Les Américains n'ont pas mis de temps à réagir à la mort d'Oussama ben Laden. Peu avant minuit, hier soir, plusieurs centaines se massaient devant la Maison-Blanche à Washington. Certains entonnaient leur hymne national. D'autres brandissaient des drapeaux américains. Tous manifestaient leur enthousiasme d'une façon ou d'une autre. Oussama ben Laden était un puissant symbole et sa mort est un événement incontestablement marquant en sol américain.

Jusqu'à quel point? Quelles seront les implications de sa disparition sur la situation politique aux États-Unis? Nous avons joint tard hier soir le directeur de la chaire d'études politiques et économiques américaines à l'Université de Montréal, Pierre Martin, pour en discuter.

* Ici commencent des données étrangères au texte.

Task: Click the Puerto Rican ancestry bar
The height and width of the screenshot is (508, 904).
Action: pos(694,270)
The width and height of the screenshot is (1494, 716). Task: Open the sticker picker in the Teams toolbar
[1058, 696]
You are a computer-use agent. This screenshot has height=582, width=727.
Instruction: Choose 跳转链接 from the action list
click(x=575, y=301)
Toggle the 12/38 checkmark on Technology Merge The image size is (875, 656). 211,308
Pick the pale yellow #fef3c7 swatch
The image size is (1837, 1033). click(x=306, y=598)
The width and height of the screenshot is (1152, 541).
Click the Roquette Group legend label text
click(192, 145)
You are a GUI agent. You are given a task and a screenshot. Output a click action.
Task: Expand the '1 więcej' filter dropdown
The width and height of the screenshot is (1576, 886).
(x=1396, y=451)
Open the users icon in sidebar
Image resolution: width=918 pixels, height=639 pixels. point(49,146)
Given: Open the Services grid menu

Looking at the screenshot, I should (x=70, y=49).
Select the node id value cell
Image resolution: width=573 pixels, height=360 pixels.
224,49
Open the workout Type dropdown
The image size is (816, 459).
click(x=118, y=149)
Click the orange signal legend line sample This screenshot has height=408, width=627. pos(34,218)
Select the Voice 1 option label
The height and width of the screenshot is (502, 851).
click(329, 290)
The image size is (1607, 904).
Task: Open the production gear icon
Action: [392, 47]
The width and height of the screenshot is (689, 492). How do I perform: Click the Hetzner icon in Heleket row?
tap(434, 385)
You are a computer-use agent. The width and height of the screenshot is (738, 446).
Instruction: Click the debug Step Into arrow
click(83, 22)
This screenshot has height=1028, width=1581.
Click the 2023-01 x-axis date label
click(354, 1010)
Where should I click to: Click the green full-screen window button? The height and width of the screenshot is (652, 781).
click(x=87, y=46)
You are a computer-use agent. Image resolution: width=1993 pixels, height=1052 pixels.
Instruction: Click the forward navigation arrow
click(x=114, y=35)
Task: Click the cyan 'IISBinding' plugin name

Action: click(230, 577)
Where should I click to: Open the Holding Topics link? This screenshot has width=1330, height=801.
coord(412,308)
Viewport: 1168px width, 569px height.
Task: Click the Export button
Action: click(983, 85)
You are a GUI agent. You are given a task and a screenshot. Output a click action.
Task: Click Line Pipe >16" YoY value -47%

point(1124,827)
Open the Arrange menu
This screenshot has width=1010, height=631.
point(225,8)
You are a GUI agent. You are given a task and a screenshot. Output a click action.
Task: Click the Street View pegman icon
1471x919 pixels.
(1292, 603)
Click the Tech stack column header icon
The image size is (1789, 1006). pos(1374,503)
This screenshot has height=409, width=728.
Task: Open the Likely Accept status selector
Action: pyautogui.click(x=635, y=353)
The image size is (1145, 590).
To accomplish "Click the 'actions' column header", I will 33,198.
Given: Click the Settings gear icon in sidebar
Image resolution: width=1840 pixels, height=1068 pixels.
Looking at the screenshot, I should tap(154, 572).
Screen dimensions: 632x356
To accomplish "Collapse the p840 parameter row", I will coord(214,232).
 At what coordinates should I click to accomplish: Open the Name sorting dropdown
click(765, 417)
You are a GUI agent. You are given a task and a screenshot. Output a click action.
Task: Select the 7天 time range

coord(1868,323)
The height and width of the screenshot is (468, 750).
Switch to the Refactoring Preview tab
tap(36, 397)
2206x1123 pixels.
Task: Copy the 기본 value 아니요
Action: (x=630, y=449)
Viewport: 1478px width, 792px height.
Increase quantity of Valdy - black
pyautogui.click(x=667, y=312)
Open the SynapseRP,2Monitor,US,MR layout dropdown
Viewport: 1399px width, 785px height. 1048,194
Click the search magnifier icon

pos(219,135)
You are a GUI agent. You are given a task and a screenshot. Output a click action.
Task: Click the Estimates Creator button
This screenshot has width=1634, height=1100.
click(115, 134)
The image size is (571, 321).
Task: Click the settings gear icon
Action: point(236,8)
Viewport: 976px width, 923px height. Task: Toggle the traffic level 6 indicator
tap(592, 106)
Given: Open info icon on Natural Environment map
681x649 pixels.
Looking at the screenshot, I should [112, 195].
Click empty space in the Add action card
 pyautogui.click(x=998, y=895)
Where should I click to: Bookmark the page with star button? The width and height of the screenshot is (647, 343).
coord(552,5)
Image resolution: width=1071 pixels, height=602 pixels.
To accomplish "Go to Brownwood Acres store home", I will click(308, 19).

Q: Les Américains allaient, dans quelques mois, souligner le 10e anniversaire des attaques du 11 septembre 2001. Ils apprennent aujourd'hui la mort d'Oussama ben Laden. Qu'est-ce que cet événement représente pour eux?

R: Je pense que ça représente un immense soupir de soulagement. Il y a énormément d'Américains qui ont été frustrés par l'incapacité de leurs dirigeants de trouver les responsables des attaques du 11 septembre 2001. Si bien qu'on donnait l'impression d'avoir un peu mis ça de côté.

Q: La mort d'Oussama ben Laden représente-t-elle une victoire pour le président Barack Obama?

R: S'il est clairement établi que ça s'est fait sous son commandement, ça aura un impact sur son image de leader. Il y a plusieurs qui pensent qu'il manque de cran, qu'il manque de vision en matière de sécurité nationale, qui le critiquent pour sa mollesse... On va lui donner plus de crédit. Pour le reste, tout va dépendre de la suite des choses. Si ça se traduit par une recrudescence de la violence de la part d'Al-Qaïda, qui place les Américains en situation de faiblesse, c'est évident qu'Obama fera face à plus de tests. Cela dit, les Américains ont tendance à se rallier autour de leur leadership à l'occasion d'événements de ce genre, à donner le bénéfice du doute à leur président. Obama pourrait donc bénéficier de ce ralliement de l'opinion publique s'il y a une recrudescence de la violence.

Q: Il ne faudrait toutefois pas sauter aux conclusions et affirmer qu'Obama vient d'assurer sa réélection en 2012.

R: Non, c'est clair. C'est sûr que c'est positif, mais la route est longue jusqu'à ce jour-là. Toutes sortes d'événements vont s'accumuler au cours des prochaines semaines pour rendre la situation et ses implications politiques plus complexes. Par ailleurs, la Maison-Blanche de George W. Bush va revenir sous la loupe par rapport à son échec face à la poursuite d'Oussama ben Laden. Et ça va alimenter les débats partisans, les conflits et les inimitiés entre les deux partis politiques.

Q: Dans le cadre de la guerre contre le terrorisme, jusqu'à quel point cet événement est-il significatif?

R: Il est possible que ça déclenche une crise de leadership qui pourrait affaiblir l'organisation terroriste Al-Qaïda, mais j'en doute. Ce qui risque de se passer, c'est que ceux qui vont lui succéder, pour établir leur leadership, vont avoir tendance à faire des actions d'éclat justement pour prouver qu'ils sont dignes du leadership de l'organisation. Donc, même s'il y a moins de cohésion, il pourrait y avoir plus d'activités au cours des prochaines semaines.

Q: Oussama ben Laden deviendra-t-il un martyr? Les Américains doivent-ils s'attendre à des représailles?

R: Je pense que ç'a probablement déjà été compris par les Américains. Leur niveau d'alerte a sûrement été relevé en conséquence. Ce serait un minimum de prudence que de le faire. Car même si on ne s'attend pas à une réplique immédiate, on pourrait certainement parler de réplique imminente.